- **Reading passage**:

☆ ☆ ☆ ☆ ☆

WARN Act Damages: Back Pay, Benefits, and Penalties
Learn what workers can recover under the WARN Act, how back pay and benefits are calculated, and what defenses employers can raise to reduce or avoid liability.
Learn what workers can recover under the WARN Act, how back pay and benefits are calculated, and what defenses employers can raise to reduce or avoid liability.
Employers that skip the 60-day notice required before a mass layoff or plant closing owe each affected worker up to 60 days of back pay and benefits under the Worker Adjustment and Retraining Notification (WARN) Act. On top of individual employee damages, a court can fine the employer up to $500 per day payable to local government. These remedies are spelled out in 29 U.S.C. § 2104, and the total bill for a large employer can climb into the millions quickly.
The WARN Act applies only to businesses with 100 or more full-time employees, or 100 or more employees (including part-timers) who collectively work at least 4,000 hours per week. If your employer falls below that threshold, the federal WARN Act does not apply, though a state-level equivalent might. The 60-day written notice requirement kicks in when the employer orders a plant closing affecting 50 or more workers, or a mass layoff meeting certain size thresholds at a single site.

☆ ☆ ☆ ☆ ☆

- **Records provided**:
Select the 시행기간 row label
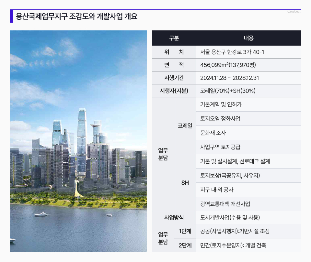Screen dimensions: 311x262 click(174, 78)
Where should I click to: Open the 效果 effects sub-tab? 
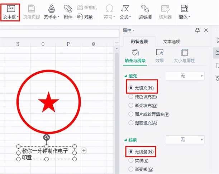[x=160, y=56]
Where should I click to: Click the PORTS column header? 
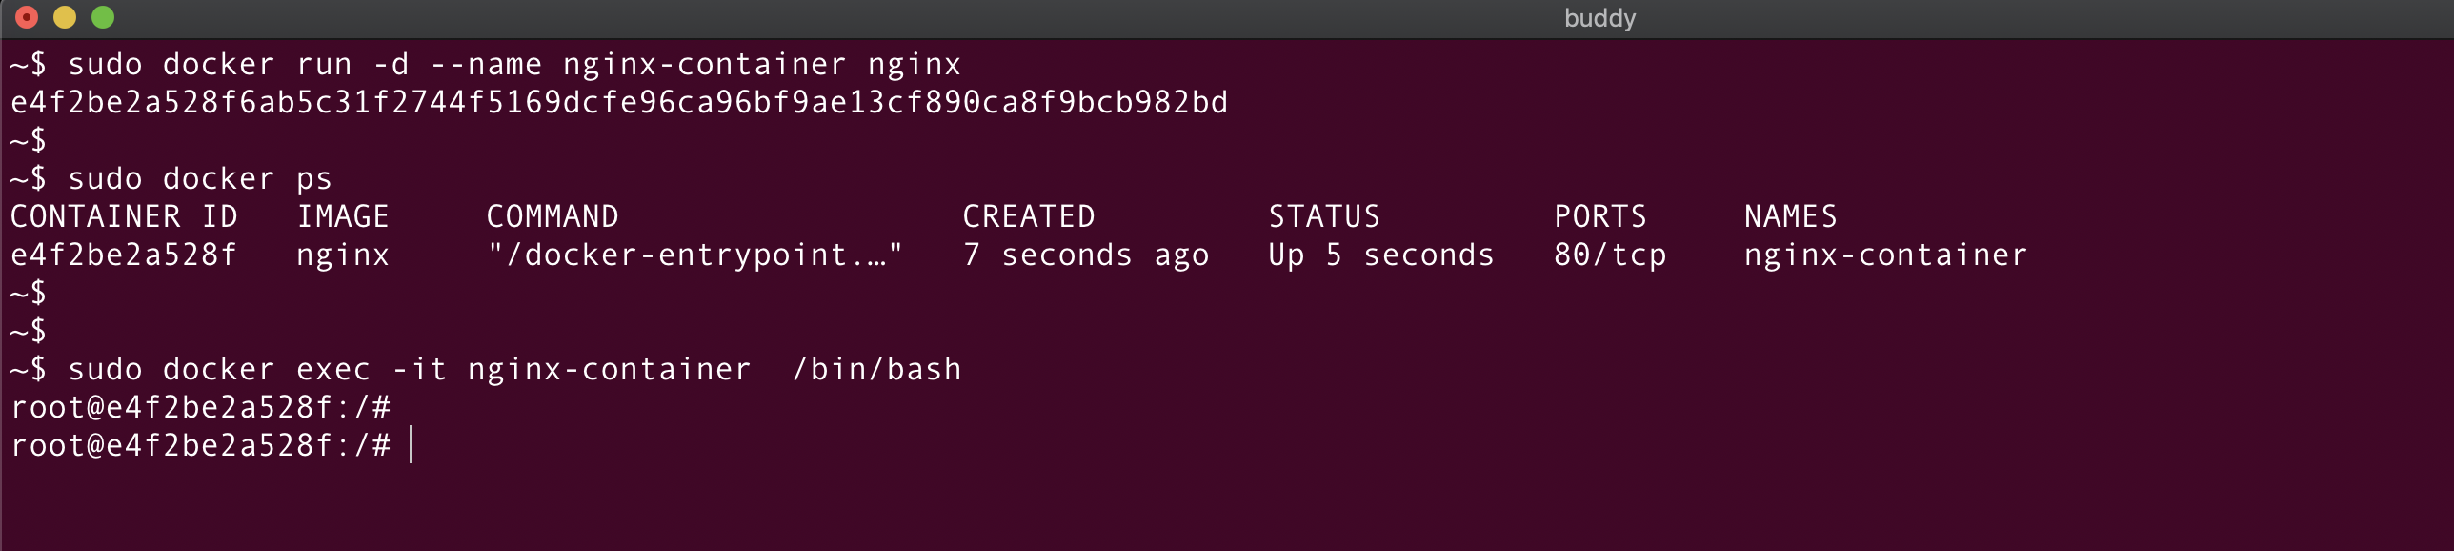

☆ ☆ ☆ ☆ ☆

- **What you need to do**:
1. Which three kinds of damages does the title of the WARN Act damages text name?
2. Duplicate the part of the WARN Act damages text starting with "WARN Act Damages: Back" and going on through "the millions quickly.".

- **Outputs by task**:
1.
- Back pay
- Benefits
- Penalties

2.
WARN Act Damages: Back Pay, Benefits, and Penalties
Learn what workers can recover under the WARN Act, how back pay and benefits are calculated, and what defenses employers can raise to reduce or avoid liability.
Learn what workers can recover under the WARN Act, how back pay and benefits are calculated, and what defenses employers can raise to reduce or avoid liability.
Employers that skip the 60-day notice required before a mass layoff or plant closing owe each affected worker up to 60 days of back pay and benefits under the Worker Adjustment and Retraining Notification (WARN) Act. On top of individual employee damages, a court can fine the employer up to $500 per day payable to local government. These remedies are spelled out in 29 U.S.C. § 2104, and the total bill for a large employer can climb into the millions quickly.